Is Twitter Sending You 500% To 1600% More Traffic Than You Might Think?

Earlier I posted that Google Analytics and other JavaScript-based tracking tools might be undercounting visits from Twitter. I’ve done some more digging, which supports the case. In my test, Twitter seems to have sent 500% to 1600% more traffic than log files or hosted stats packages like Google Analytics might show.

How Twitter Might Send Far More Traffic Than You Think is my earlier article that explains how I’d often seen big gaps in how many people apparently clicked on a tweeted link as measured by Bit.ly versus how many page views that Google Analytics was showing.

To test this further, I tweeted a particular page on my personal blog along with tracking code designed to especially help ensure it appeared in Google Analytics. I’m going to toss out a bunch of numbers as part of this analysis. If they get confusing, skip to the end for the conclusion.

The Numbers Bit

For July 7, Bit.ly reported that the page had registered 58 clicks. Were there 58 corresponding page views? No. Google Analytics only reported 17 page views from 11 unique users. That meant a gap of 41 views.

Was the gap due to clicks from non-human robots that don’t process Google Analytics JavaScript tracking code? Visits from people using mobile browsers that didn’t get tracked, because they might not process the code? To explore further, I went to the raw log files, the records that the server itself keeps. These shows any request made for the page, regardless of any JavaScript issues.

I found that there had been 57 total requests — practically the same as Bit.ly reported. However, 14 of these were for the page without the tracking codes I’d used when tweeting the page through Bit.ly.

In other words, this is the URL I put out through Bit.ly, which was reported to receive 58 visits:

http:///mothers-cookies-closes-the-sadness-for-products-i-no-longer-have-389?utm_source=twitter&utm_medium=micro-blog&utm_campaign=twitter

See the part in bold? Those are tracking codes or parameters. From the log files, I found that URL above (with the codes) had 43 visits (not 58) and the same page without tracking codes like this received 14 further visits:

http:///mothers-cookies-closes-the-sadness-for-products-i-no-longer-have-389

Those 14 visits without tracking codes almost all came from robots (Google: 5; Yanga: 4; Microsoft: 3). Two other visits seemed to be from humans. These robotic visits all likely had nothing to do with my tweet. The requests were from spiders doing their regular crawls of the web, it seems. The few human visits to the page without tracking codes were probably people who came to my article for reasons unconnected with the tweet.

What about those other 43 visits to the page that did have the tracking code?
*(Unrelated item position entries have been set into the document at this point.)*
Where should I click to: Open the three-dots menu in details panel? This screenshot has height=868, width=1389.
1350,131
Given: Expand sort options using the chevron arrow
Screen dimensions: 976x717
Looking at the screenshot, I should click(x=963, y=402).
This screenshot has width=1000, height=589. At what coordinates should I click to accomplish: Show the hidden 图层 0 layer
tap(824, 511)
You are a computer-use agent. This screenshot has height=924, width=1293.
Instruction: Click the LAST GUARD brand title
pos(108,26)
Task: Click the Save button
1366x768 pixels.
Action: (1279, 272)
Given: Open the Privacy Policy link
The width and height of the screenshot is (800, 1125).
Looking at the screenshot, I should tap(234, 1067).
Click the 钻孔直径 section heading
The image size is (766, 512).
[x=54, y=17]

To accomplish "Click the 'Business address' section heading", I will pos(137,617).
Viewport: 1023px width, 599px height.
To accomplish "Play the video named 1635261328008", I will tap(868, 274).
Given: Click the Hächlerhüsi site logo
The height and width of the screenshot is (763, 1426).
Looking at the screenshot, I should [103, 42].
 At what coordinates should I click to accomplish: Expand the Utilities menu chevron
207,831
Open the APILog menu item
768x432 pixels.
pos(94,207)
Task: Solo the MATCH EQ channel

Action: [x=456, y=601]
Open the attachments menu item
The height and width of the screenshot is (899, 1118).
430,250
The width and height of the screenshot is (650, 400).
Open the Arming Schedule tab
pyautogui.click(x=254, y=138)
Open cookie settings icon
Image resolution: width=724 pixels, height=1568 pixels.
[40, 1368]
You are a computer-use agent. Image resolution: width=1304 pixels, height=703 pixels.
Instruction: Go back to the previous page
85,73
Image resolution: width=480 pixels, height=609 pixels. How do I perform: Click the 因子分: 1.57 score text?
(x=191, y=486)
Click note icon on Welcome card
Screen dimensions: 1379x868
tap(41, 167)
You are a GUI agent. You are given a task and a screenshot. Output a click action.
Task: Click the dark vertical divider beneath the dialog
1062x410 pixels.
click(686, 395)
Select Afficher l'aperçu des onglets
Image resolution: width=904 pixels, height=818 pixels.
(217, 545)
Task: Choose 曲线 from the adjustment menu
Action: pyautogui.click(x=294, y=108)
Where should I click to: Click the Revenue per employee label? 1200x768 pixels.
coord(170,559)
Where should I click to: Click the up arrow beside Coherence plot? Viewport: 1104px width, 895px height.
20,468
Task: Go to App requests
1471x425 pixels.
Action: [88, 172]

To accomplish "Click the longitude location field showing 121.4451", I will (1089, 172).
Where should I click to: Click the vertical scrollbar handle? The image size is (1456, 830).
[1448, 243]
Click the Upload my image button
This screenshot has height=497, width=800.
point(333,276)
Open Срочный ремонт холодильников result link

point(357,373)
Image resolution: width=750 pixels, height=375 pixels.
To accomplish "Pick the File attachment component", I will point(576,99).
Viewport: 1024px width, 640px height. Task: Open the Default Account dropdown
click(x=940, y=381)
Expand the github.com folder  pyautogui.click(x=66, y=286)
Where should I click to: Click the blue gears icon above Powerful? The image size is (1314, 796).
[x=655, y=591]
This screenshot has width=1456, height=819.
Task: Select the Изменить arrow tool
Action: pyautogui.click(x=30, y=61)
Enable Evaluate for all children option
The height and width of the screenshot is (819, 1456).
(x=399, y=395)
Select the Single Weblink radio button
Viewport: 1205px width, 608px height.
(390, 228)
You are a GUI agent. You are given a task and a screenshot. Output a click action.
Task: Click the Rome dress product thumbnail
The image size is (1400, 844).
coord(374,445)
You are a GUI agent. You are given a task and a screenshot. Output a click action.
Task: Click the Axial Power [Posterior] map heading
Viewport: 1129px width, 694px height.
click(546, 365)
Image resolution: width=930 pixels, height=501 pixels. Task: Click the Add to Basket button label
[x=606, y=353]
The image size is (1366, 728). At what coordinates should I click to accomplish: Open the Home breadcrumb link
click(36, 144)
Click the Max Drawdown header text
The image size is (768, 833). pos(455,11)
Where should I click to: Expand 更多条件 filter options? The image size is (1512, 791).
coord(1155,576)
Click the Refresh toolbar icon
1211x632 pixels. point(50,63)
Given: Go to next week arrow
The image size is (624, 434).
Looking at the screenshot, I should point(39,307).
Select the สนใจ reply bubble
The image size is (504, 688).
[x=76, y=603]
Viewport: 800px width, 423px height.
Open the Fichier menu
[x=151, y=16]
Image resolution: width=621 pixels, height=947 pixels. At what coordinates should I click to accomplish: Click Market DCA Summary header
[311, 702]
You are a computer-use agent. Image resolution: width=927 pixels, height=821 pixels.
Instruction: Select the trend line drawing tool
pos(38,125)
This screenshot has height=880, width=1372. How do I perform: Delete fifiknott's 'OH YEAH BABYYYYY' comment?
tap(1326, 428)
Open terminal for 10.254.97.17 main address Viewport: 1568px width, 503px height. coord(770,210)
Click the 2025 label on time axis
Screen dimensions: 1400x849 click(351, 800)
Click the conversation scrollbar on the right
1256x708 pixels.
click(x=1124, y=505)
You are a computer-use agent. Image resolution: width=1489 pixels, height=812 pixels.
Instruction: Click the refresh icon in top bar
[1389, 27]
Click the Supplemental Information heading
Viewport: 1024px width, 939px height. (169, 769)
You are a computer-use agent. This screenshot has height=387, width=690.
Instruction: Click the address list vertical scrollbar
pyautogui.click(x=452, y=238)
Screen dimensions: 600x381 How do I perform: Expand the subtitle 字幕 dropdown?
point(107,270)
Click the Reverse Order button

Well, 11 visits were from what appeared to be robots (OneRiot: 1; PycURL: 2; Ginxbot: 2; WebShot: 1; Google: 2; Tweetmeme: 1; Python-urllib: 1; LongURL API: 1).

That left 32 visits that appear to be from humans. That’s almost between the 58 views Bit.ly reported and the 17 page views Google Analytics reflected. Why still such a gap with GA?

One leading argument has been that some Twitter applications on mobile devices load pages within the application, rather than using an external browser, and so aren’t getting registered by Google Analytics. Also, some mobile browsers might not process JavaScript. I could see at least four iPhone-based requests like this. But there were plenty of other requests that appear to be from full-fledged desktop-based browsers. Why weren’t they showing up?

One clue is that of the 34 requests, only 5 of them contained “referrer” data, information that some browsers pass on that indicate how they found the page in the first place. For Google Analytics (or ANY analytics program) to properly indicate how much traffic a particular site is driving, it needs as much referrer data as it can get.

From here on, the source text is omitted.